Thursday, September 05, 2013

glassy eyed.

The other day I found my childhood diary. Yes, the one I had faithfully written in for five years from ages 7 to 12. As a kid I remember spending a lot of time alone hiding in the playroom's small walk-in closet, living like a hermit listening to the sounds of my siblings playing together while I retreated into my separate imagination. I created a whole world in there. A whole world by myself that Larry, Colleen, Sean, Timmy and Kevin couldn't disrupt. Thinking about it now, there's something about loneliness that has always plagued me. And however cliche it certainly is, I remember how much I wanted to be paid attention to as a child. I remember how accurate the term crush was every day of junior high. I remember thinking the neighborhood girls were snobby and that at heart, we had nothing in common anyway; I could never bring myself to fake it. Now 15 years later not so much has changed. I'd rather actually be alone than feel alone with people who happen to be next to me. Maybe everyone's like this. Maybe not.

There's something about loneliness that has buried itself in my heart. I don't share my feelings regularly. Sometimes I feel like an emotionally vacant person, like a dad in the 50s, like Don Draper. But the thing is about dads and Don Draper is they do have feelings, a lot of feelings and they're wandering lost just like the rest of us. There's this constant struggle of not wanting to show our cards because if you do then you are open to the elements. And somehow, when the moment strikes and you actually find yourself in that moment of vulnerability, you get stung. Every time you vow to keep it locked up tighter next time, don't share, don't care, don't don't don't, somehow someone comes along, and magically they get that guard to come down, and right when you think you're safe -- you just...aren't. Perhaps we're meant to be breakable, but to what end?

Growing up my family mockingly teased me by calling me glassy-eyes, referring to the way my big brown eyes watered uncontrollably whenever I would actually express how I felt. I would try so hard to keep my emotions at bay to no avail. A slight shiny, wet film would overcome my eyes just waiting until those heavy tears couldn't help but spill over. Now, I attempt to close off entirely, if not by neglecting a good cry, at least doing it at the AMC River East some random Thursday morning during a showing of whatever I want to see by myself that day when no one can see how much I care.
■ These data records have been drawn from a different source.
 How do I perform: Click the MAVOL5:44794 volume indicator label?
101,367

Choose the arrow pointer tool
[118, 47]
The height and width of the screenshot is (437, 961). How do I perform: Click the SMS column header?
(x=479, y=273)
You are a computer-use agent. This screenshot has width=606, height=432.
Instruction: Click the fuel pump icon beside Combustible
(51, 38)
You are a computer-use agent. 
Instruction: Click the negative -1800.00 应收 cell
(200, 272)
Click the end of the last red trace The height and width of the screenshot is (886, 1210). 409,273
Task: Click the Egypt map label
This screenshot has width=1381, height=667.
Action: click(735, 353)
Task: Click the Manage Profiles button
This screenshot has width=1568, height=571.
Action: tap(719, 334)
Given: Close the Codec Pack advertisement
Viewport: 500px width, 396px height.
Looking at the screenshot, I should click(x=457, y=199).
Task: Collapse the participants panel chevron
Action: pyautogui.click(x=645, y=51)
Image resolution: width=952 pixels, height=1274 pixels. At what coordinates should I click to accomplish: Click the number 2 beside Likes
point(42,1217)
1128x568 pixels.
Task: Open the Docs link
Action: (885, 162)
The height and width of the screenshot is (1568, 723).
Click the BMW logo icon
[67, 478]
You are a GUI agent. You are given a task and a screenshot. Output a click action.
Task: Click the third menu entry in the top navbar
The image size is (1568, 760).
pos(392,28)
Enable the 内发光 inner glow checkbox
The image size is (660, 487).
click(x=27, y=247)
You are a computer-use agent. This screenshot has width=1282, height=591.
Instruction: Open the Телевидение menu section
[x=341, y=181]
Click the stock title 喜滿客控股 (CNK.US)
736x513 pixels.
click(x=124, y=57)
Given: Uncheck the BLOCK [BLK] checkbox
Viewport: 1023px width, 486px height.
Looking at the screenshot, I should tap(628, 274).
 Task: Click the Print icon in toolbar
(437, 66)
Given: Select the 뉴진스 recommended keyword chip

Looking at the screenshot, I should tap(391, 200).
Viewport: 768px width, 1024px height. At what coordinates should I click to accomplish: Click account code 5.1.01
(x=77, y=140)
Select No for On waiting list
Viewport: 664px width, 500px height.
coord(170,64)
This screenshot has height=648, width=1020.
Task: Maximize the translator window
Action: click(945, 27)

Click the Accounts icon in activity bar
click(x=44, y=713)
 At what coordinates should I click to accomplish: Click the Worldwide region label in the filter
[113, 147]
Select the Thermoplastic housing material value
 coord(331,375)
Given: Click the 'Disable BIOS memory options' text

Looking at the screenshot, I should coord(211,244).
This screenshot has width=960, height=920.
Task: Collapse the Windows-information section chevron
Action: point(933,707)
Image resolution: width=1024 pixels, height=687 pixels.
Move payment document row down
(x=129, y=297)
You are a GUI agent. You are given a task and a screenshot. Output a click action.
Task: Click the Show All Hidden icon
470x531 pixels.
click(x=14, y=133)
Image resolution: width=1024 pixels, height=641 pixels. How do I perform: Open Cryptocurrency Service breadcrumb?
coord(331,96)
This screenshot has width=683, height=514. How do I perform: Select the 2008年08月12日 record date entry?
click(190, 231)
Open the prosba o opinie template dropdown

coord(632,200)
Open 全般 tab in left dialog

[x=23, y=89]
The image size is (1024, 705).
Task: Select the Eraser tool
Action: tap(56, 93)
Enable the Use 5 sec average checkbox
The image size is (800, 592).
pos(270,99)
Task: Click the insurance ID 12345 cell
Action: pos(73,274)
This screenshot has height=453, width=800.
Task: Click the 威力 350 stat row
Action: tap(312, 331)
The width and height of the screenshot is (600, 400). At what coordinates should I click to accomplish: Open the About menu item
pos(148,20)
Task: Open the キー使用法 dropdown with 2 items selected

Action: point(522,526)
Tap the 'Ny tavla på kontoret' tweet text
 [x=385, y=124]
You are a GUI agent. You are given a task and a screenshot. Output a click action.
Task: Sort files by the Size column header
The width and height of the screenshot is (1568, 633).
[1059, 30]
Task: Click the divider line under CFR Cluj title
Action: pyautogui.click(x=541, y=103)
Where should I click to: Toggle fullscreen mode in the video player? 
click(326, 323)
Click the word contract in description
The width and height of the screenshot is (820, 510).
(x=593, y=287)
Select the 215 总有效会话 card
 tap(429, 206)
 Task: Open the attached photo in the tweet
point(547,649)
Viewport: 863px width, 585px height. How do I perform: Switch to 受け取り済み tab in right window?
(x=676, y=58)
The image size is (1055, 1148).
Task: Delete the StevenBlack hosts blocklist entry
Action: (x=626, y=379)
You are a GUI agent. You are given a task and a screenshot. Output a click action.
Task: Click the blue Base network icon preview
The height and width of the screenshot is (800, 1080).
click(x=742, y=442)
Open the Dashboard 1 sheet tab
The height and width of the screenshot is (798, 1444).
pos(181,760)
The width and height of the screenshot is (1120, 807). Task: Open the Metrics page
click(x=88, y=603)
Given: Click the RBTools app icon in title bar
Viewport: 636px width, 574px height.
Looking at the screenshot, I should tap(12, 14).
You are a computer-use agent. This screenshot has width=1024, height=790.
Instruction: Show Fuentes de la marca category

Perhaps a stranger will see me in the dark responding disproportionately to the sad parts in Woody Allen's Blue Jasmine, but that's ok.

One of my life-friends, a compatriot in not wanting to need others, recently returned from a long, long walk. A 32 day walk spanning 800 km along the Northern reaches of Spain. The Camino de Compostelle. She's been a person seeking adventure and finding it as long as I have known her, which is now over a decade. Reading her entries reflecting on her journey and after talking last weekend over french toast, she has come to a place of serenity and openness that I have never quite known. This particular post struck me. I was overcome with how much there is here. I didn't cry, but I wanted to:
It's so easy to become swept up in what it is to be lonely, to assume everyone else is a part of something, to feel as if you're on the outside. It's so easy to be the wallflower sitting in your apartment on New Years, or any Friday in September, listening to the sound of life in the next building over. But even if all those things are true, even if 5-year-old me was that way, that doesn't mean 27-year-old me has to be.